§ GOAL
Update the rows below by replacing "At what coordinates should I click to accomplish" with "Which point should I click to accomplish" wherever it occurs. Keep everything else unchanged.

§ Click-target data

---------------

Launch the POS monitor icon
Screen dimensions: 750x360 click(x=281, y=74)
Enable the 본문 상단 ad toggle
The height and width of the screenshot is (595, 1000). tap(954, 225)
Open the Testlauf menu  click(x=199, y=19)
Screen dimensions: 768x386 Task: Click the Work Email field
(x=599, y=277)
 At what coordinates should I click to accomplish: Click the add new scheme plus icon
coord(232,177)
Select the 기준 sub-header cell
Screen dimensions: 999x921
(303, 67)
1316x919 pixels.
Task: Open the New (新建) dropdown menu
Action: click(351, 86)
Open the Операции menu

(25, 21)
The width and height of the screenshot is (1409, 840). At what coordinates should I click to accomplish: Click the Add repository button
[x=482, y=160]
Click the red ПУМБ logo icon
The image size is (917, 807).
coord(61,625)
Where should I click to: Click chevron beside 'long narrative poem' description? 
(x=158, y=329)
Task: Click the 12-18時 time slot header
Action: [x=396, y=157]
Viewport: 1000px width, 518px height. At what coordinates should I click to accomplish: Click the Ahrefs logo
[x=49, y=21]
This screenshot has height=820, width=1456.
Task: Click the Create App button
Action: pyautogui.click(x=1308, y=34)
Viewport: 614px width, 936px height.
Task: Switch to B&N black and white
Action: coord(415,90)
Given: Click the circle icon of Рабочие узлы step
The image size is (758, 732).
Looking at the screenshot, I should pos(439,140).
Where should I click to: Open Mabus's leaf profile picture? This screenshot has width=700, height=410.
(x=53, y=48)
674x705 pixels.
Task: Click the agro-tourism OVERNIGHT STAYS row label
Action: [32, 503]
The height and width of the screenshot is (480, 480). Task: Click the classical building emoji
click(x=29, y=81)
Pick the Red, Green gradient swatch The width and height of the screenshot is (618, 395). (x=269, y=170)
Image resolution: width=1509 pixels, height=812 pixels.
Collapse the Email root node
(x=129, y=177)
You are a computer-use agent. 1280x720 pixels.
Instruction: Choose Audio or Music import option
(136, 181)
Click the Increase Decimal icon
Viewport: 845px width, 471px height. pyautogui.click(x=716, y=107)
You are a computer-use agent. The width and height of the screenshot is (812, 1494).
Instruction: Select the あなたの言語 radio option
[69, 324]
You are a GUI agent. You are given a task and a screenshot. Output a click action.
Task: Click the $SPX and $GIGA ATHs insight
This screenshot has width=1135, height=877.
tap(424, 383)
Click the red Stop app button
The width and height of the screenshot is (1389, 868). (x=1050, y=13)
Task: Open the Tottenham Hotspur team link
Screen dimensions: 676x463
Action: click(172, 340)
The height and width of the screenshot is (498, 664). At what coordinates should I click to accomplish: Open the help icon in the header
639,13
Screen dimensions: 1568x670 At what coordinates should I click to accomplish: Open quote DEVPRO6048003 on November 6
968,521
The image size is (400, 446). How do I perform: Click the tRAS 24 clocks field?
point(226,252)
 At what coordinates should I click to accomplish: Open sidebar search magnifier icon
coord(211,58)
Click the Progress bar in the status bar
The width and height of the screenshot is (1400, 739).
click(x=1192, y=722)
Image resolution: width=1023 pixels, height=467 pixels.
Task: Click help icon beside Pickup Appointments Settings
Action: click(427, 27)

---------------

§ SOLUTION
Launch the POS monitor icon
Screen dimensions: 750x360 click(x=281, y=74)
Enable the 본문 상단 ad toggle
The height and width of the screenshot is (595, 1000). tap(954, 225)
Open the Testlauf menu  click(x=199, y=19)
Screen dimensions: 768x386 Task: Click the Work Email field
(x=599, y=277)
 Which point should I click to accomplish: Click the add new scheme plus icon
coord(232,177)
Select the 기준 sub-header cell
Screen dimensions: 999x921
(303, 67)
1316x919 pixels.
Task: Open the New (新建) dropdown menu
Action: click(351, 86)
Open the Операции menu

(25, 21)
The width and height of the screenshot is (1409, 840). Which point should I click to accomplish: Click the Add repository button
[x=482, y=160]
Click the red ПУМБ logo icon
The image size is (917, 807).
coord(61,625)
Where should I click to: Click chevron beside 'long narrative poem' description? 
(x=158, y=329)
Task: Click the 12-18時 time slot header
Action: [x=396, y=157]
Viewport: 1000px width, 518px height. Which point should I click to accomplish: Click the Ahrefs logo
[x=49, y=21]
This screenshot has height=820, width=1456.
Task: Click the Create App button
Action: pyautogui.click(x=1308, y=34)
Viewport: 614px width, 936px height.
Task: Switch to B&N black and white
Action: coord(415,90)
Given: Click the circle icon of Рабочие узлы step
The image size is (758, 732).
Looking at the screenshot, I should pos(439,140).
Where should I click to: Open Mabus's leaf profile picture? This screenshot has width=700, height=410.
(x=53, y=48)
674x705 pixels.
Task: Click the agro-tourism OVERNIGHT STAYS row label
Action: [32, 503]
The height and width of the screenshot is (480, 480). Task: Click the classical building emoji
click(x=29, y=81)
Pick the Red, Green gradient swatch The width and height of the screenshot is (618, 395). (x=269, y=170)
Image resolution: width=1509 pixels, height=812 pixels.
Collapse the Email root node
(x=129, y=177)
You are a computer-use agent. 1280x720 pixels.
Instruction: Choose Audio or Music import option
(136, 181)
Click the Increase Decimal icon
Viewport: 845px width, 471px height. pyautogui.click(x=716, y=107)
You are a computer-use agent. The width and height of the screenshot is (812, 1494).
Instruction: Select the あなたの言語 radio option
[69, 324]
You are a GUI agent. You are given a task and a screenshot. Output a click action.
Task: Click the $SPX and $GIGA ATHs insight
This screenshot has width=1135, height=877.
tap(424, 383)
Click the red Stop app button
The width and height of the screenshot is (1389, 868). (x=1050, y=13)
Task: Open the Tottenham Hotspur team link
Screen dimensions: 676x463
Action: click(172, 340)
The height and width of the screenshot is (498, 664). Which point should I click to accomplish: Open the help icon in the header
639,13
Screen dimensions: 1568x670 Which point should I click to accomplish: Open quote DEVPRO6048003 on November 6
968,521
The image size is (400, 446). How do I perform: Click the tRAS 24 clocks field?
point(226,252)
 Which point should I click to accomplish: Open sidebar search magnifier icon
coord(211,58)
Click the Progress bar in the status bar
The width and height of the screenshot is (1400, 739).
click(x=1192, y=722)
Image resolution: width=1023 pixels, height=467 pixels.
Task: Click help icon beside Pickup Appointments Settings
Action: click(427, 27)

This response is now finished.